=== EXTRAIT ===
>>>
« Un film est comme un roman, il faut le traduire à chaque nouvelle génération » Lenny Borger
Lorsque Lenny Borger débarque à Paris au milieu des années 1970, ce jeune New-Yorkais de Brooklyn porte déjà en lui l’amour de la langue française.
Cette langue, si étrangère, enchante ses oreilles lorsque, jeune adolescent, il découvre, quasi en direct, les textes chantés de Jean Ferrat, Léo Ferré ou de Jacques Brel. Le rythme, comme la poésie des paroles, vont durablement s’inscrire en lui.
C’est cet amour, unique, qui l’amènera à quitter les États-Unis pour la France. Et que fait un Américain à Paris lorsqu’il aime aussi le cinéma ? Outre fréquenter la Cinémathèque française et les salles obscures, Lenny devient alors critique pour le journal américain de référence, Variety, poste qu’il occupera jusqu’au début des années 1990. Mais plus que l’activité journalistique, c’est véritablement dans la traduction des films français qu'il saura déployer toute sa maîtrise et connaissance des subtilités de la langue de Molière comme celle de Shakespeare.
En 1980, Bertrand Tavernier lui propose de faire le sous-titrage de son film Une semaine de vacances avec Nathalie Baye et Gérard Lanvin. C’est le début d’une longue carrière, au cours de laquelle Lenny Borger traduira en anglais plus d’une centaine de films français, avec une prédilection pour le cinéma de l’entre-deux-guerres. Marcel Carné, Jean Renoir, Julien Duvivier, Henri-Georges Clouzot, Robert Bresson, Georges Franju, Luis Buñuel, mais aussi Jean-Pierre Melville, Claude Chabrol, Jean-Luc Godard, Claude Sautet, Patrick Chéreau, parmi tant d’autres.
Nous recevant chez lui, dans son appartement parisien mitoyen du Grand Rex, Lenny égrène quelques souvenirs de son travail des mots au service du cinéma.
En ce début d’année 2020, la Cinémathèque française rend hommage à Jean-Luc Godard. Vous avez traduit certains de ses films et même travaillé avec lui. Pour quels films ?
<<<
=== EXERCICE 1 ===
D'après l'extrait sur Lenny Borger, quel film de Bertrand Tavernier lui a-t-on proposé de sous-titrer en 1980 ?
=== EXERCICE 2 ===
Poursuivez l'article consacré à Lenny Borger à partir de l'endroit où il s'arrête.
Les données qui suivent n'interviennent pas ici.

=== DONNÉES AFFICHÉES ===
>>>
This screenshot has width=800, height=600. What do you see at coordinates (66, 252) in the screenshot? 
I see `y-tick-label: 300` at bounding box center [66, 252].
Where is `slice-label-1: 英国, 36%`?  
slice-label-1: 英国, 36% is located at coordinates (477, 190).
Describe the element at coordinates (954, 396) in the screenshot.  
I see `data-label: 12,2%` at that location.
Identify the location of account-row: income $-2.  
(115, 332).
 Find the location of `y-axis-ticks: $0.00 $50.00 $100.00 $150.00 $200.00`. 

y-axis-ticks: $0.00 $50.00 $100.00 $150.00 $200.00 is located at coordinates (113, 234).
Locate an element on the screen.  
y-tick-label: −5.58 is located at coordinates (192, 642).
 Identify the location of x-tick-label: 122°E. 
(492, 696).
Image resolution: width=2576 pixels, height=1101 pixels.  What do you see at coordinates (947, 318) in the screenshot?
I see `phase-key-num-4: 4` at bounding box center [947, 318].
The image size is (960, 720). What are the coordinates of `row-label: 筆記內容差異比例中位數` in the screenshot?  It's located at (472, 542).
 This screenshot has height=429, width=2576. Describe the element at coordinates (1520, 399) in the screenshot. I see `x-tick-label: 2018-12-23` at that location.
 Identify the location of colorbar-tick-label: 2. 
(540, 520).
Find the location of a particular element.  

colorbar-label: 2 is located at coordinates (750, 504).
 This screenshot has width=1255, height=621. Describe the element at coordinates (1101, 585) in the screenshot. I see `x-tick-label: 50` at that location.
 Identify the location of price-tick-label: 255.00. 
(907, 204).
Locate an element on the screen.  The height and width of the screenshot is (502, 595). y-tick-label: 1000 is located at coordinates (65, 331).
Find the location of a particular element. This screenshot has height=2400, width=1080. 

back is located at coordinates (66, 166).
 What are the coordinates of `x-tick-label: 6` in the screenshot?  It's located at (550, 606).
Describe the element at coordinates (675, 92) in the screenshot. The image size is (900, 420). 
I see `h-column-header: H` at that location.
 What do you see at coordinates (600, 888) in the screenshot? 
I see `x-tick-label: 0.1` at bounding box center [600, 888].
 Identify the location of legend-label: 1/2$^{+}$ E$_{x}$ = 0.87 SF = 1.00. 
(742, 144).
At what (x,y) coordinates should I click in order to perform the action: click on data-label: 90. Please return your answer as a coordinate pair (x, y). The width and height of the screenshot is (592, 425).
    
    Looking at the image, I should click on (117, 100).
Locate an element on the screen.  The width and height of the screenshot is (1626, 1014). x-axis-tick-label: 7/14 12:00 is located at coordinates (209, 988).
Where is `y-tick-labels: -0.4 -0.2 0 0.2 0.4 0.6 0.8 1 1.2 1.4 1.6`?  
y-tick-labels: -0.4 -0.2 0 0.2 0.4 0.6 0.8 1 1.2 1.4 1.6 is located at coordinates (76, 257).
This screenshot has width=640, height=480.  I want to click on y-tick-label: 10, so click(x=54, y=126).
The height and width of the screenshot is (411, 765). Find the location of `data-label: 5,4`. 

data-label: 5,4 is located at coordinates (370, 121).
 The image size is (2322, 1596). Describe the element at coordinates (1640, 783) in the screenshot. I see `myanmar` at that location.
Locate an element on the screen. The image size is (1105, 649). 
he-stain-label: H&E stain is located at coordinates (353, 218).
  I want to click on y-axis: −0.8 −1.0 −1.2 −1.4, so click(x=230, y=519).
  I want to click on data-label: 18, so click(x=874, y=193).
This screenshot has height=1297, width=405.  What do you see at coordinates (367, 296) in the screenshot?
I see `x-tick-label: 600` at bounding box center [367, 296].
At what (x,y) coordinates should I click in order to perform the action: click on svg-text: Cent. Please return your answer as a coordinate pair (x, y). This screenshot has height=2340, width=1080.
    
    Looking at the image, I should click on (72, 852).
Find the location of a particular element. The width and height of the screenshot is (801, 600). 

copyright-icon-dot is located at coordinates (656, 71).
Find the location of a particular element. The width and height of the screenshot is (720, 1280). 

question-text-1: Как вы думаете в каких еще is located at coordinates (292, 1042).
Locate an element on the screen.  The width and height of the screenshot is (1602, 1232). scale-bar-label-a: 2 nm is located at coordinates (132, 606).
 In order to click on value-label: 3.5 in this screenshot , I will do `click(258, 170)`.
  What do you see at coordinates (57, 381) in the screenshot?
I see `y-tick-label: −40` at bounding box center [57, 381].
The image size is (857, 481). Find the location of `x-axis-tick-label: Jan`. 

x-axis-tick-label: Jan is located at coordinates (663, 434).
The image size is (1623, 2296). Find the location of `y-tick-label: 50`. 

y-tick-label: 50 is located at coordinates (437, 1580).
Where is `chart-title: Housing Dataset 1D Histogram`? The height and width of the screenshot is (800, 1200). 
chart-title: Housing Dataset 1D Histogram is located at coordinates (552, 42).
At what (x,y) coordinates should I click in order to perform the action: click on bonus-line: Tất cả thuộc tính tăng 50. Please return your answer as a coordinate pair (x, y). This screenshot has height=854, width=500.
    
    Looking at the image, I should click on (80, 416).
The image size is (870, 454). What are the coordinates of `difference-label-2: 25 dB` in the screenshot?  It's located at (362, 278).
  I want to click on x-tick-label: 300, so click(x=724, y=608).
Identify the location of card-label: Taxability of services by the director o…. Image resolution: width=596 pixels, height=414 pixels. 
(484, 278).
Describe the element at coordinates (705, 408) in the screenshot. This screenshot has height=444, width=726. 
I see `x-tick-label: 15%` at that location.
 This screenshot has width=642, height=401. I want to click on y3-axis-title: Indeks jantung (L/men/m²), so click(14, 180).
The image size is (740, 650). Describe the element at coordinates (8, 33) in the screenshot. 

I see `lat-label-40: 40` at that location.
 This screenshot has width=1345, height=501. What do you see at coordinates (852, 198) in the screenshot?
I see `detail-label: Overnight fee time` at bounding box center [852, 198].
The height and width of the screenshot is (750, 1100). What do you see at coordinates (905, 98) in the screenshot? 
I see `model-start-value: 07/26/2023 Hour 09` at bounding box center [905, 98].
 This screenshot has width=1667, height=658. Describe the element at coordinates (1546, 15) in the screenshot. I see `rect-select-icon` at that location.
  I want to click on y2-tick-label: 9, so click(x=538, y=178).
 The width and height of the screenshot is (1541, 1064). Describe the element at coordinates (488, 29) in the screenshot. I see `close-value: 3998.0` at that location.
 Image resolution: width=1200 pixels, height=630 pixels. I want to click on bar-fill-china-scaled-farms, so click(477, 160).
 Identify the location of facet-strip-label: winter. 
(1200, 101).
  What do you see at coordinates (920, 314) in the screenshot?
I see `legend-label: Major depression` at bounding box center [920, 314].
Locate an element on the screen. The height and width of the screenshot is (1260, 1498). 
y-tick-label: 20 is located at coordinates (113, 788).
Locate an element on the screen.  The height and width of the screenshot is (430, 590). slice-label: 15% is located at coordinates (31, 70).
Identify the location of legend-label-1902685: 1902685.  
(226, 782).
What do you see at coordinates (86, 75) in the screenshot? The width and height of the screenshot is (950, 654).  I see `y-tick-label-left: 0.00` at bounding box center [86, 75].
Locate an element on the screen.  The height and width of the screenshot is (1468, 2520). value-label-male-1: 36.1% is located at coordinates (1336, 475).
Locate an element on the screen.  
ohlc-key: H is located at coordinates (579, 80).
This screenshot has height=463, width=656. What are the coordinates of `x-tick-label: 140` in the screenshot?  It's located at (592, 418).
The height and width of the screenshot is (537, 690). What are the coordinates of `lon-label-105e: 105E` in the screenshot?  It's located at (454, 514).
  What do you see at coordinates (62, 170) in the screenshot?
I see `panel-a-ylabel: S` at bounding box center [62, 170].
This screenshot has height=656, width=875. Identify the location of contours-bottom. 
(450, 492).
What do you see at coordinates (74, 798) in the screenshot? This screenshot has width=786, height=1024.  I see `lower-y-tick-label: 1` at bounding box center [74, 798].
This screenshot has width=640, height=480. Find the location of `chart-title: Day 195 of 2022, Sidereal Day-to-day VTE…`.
<<<
=== RÉPONSE ATTENDUE 1 ===
Une semaine de vacances, avec Nathalie Baye et Gérard Lanvin.

=== RÉPONSE ATTENDUE 2 ===
Dans les années 2000, Criterion m’avait demandé de traduire la période classique de Jean-Luc Godard, les films des années 1960. À bout de Souffle était un bijou pour tout traducteur, c’est un film qui comporte énormément de jeux de mots, certains très marrants. J’avais d’ailleurs trouvé une astuce linguistique en anglais pour la phrase : « T’es vraiment dégueulasse » / « You make me puke ». Quand j’ai fait ce travail de traduction, j’avais regardé ce qui avait été fait avant. Il faut préciser que tout n’était pas vraiment bien traduit, c’était bien plus succinct, on ne cherchait pas vraiment à transmettre la saveur du dialogue, ça restait tout de même assez littéral.
Et puis, comment ne pas évoquer l’un des pires jeux de mots dans toute sa filmographie, avec son film Une femme est une femme (1961) ? La dernière réplique d’Anna Karina m’a donné beaucoup de mal. Jean Claude Brialy et Anna Karina sont ensemble au lit, il lui dit : « Angela, tu es infâme », elle lui répond : « Moi ? Je ne suis pas infâme, je suis une femme ». J’ai trouvé l’équivalent en anglais avec : il lui dit « Damn you, Angela ! » Elle réplique : « No, a dame me ».
J’étais seul à faire ce travail, à l’occasion de la ressortie du film en Amérique. C’était au studio Malakoff ; je me souviens que la sœur de Jean-Luc Godard était présente au labo lorsque j’ai fait cette dernière phrase, je lui avais demandé de venir, car j’avais des problèmes de traduction. Bien plus tard, Anne-Marie Miéville, avec qui j’ai eu l’occasion de travailler sur ses films, me recommande à nouveau pour travailler avec lui sur Éloge de l’amour.
Avec ma collègue Cynthia Schoch, nous avons traduit ce film, c’est un objet très curieux. Ça s’est passé parfaitement bien. Il nous avait invités à découvrir le film chez lui en Suisse. Je me souviens, j’étais un peu grincheux, je ne voulais pas me déplacer aussi loin pour un travail que je ferais de toute façon en région parisienne. On a tout de même pris le train jusqu’à Lausanne, et ensuite un bus pour Rolle. Il nous a vraiment bien reçus, il était très sympathique, comme Anne-Marie Miéville. C’était une expérience assez drôle. Le lendemain de la première à Cannes en mai 2001, il m’a appelé pour me dire combien il était content des sous-titres. J’aurais dû, je pense, arrêter là, car après ce fut un peu plus compliqué. Avec Notre musique, tout devenait un peu plus complexe, il y avait plusieurs langues à traduire. Mais surtout, il ne voulait pas que tout soit traduit.